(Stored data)
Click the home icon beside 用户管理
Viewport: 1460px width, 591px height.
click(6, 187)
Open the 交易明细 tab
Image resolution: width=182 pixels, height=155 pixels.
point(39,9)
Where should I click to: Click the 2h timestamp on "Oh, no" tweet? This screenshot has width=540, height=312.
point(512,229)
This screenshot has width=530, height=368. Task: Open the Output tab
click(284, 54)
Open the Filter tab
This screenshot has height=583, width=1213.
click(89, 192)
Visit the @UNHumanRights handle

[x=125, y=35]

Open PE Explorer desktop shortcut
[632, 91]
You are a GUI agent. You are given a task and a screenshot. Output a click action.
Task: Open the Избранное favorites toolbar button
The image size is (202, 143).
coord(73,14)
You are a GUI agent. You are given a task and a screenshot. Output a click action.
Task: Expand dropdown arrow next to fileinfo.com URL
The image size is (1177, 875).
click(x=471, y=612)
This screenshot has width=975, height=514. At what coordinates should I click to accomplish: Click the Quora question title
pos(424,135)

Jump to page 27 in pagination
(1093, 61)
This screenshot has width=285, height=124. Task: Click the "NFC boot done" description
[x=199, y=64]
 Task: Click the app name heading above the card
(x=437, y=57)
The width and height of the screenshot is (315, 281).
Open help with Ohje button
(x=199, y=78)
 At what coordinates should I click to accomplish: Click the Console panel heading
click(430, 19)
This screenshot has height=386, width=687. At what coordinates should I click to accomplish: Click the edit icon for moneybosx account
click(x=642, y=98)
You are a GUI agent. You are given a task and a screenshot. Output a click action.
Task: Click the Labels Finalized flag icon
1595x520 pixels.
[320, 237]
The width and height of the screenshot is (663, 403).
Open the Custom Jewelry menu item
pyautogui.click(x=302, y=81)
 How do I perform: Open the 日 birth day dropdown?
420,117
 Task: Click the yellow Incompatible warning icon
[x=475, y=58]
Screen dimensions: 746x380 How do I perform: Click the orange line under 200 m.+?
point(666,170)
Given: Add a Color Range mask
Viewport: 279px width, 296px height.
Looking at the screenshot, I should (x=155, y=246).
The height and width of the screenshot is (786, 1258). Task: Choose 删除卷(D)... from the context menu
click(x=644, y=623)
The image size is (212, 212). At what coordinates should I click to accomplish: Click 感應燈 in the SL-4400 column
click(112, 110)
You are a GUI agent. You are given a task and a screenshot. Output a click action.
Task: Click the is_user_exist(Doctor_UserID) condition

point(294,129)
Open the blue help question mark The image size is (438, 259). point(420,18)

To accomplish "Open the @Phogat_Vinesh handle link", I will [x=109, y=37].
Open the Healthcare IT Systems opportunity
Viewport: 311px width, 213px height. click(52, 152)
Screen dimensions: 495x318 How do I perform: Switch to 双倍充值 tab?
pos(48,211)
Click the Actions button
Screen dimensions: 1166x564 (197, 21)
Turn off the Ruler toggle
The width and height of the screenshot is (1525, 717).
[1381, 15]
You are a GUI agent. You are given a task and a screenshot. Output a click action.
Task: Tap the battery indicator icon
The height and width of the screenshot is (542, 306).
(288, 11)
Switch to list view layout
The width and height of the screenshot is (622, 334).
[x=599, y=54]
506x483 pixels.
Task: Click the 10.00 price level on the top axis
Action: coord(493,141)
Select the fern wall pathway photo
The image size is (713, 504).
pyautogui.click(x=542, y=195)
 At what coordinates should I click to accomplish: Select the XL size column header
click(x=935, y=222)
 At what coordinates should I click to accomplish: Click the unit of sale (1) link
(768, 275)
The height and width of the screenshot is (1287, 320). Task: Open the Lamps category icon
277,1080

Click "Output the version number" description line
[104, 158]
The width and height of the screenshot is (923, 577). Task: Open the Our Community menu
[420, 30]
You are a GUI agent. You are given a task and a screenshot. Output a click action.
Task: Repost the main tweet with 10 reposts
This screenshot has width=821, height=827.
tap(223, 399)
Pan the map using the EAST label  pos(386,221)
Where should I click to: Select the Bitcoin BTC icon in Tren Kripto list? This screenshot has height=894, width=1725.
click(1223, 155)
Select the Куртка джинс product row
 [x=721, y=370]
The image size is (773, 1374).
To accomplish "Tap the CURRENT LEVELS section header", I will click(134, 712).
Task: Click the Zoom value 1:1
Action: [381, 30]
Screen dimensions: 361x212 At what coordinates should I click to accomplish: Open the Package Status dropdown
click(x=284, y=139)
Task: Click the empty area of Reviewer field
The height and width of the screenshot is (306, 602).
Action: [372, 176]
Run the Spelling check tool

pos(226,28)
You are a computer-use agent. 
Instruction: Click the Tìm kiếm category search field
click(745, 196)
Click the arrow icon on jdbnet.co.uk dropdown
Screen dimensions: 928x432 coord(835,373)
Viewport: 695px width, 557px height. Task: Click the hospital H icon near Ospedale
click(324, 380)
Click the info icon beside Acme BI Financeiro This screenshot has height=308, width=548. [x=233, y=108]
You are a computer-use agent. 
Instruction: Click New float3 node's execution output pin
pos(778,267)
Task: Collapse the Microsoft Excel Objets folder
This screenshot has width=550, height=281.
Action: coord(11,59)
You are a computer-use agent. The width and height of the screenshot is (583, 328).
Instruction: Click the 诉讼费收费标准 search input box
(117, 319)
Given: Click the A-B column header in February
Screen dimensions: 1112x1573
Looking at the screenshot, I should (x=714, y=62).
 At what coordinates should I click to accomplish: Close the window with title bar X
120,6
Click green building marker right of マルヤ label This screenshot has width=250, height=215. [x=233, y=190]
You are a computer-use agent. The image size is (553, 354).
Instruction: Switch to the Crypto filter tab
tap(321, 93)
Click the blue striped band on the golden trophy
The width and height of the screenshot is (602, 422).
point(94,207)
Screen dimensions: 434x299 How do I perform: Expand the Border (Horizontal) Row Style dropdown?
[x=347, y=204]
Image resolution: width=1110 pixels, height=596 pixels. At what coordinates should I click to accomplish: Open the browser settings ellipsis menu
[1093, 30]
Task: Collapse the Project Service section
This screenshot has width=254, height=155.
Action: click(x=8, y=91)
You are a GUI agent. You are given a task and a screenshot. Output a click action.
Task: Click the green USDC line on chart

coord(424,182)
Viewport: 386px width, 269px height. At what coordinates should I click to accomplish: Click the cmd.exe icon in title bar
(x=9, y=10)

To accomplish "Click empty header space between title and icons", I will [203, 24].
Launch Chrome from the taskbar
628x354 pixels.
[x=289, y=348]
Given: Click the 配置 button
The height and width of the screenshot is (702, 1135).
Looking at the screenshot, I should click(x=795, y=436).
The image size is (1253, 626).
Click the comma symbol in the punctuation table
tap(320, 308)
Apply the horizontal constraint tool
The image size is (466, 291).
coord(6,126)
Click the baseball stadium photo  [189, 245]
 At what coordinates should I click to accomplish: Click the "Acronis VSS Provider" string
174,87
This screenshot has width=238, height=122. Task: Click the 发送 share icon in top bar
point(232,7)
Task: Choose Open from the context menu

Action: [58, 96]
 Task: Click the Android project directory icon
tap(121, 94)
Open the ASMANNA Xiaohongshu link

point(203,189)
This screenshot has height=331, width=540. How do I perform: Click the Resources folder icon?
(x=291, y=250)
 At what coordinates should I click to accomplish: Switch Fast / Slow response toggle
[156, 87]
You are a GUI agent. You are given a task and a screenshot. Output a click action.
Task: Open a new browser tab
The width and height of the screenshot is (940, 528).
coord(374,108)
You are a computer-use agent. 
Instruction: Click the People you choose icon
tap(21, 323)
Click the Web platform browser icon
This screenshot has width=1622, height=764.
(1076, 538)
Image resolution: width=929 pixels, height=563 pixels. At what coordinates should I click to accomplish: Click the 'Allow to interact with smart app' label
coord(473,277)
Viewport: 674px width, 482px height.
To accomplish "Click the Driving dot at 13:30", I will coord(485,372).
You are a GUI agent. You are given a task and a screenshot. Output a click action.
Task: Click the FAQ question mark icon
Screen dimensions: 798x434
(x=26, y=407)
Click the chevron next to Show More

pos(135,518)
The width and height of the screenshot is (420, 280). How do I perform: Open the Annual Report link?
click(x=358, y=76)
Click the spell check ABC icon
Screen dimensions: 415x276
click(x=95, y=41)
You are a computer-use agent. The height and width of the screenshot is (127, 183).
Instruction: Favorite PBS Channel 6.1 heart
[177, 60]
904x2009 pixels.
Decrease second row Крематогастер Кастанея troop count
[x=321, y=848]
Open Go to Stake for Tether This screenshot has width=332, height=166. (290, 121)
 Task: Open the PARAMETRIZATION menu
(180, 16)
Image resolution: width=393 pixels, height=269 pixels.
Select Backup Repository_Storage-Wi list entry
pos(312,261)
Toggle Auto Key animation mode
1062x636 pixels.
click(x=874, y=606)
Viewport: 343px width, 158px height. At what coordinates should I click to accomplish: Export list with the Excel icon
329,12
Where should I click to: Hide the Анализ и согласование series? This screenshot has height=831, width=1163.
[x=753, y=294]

Task brief
Return each line from the records that includes the word "beside".

Task response
Click the home icon beside 用户管理
Click the info icon beside Acme BI Financeiro This screenshot has height=308, width=548. [x=233, y=108]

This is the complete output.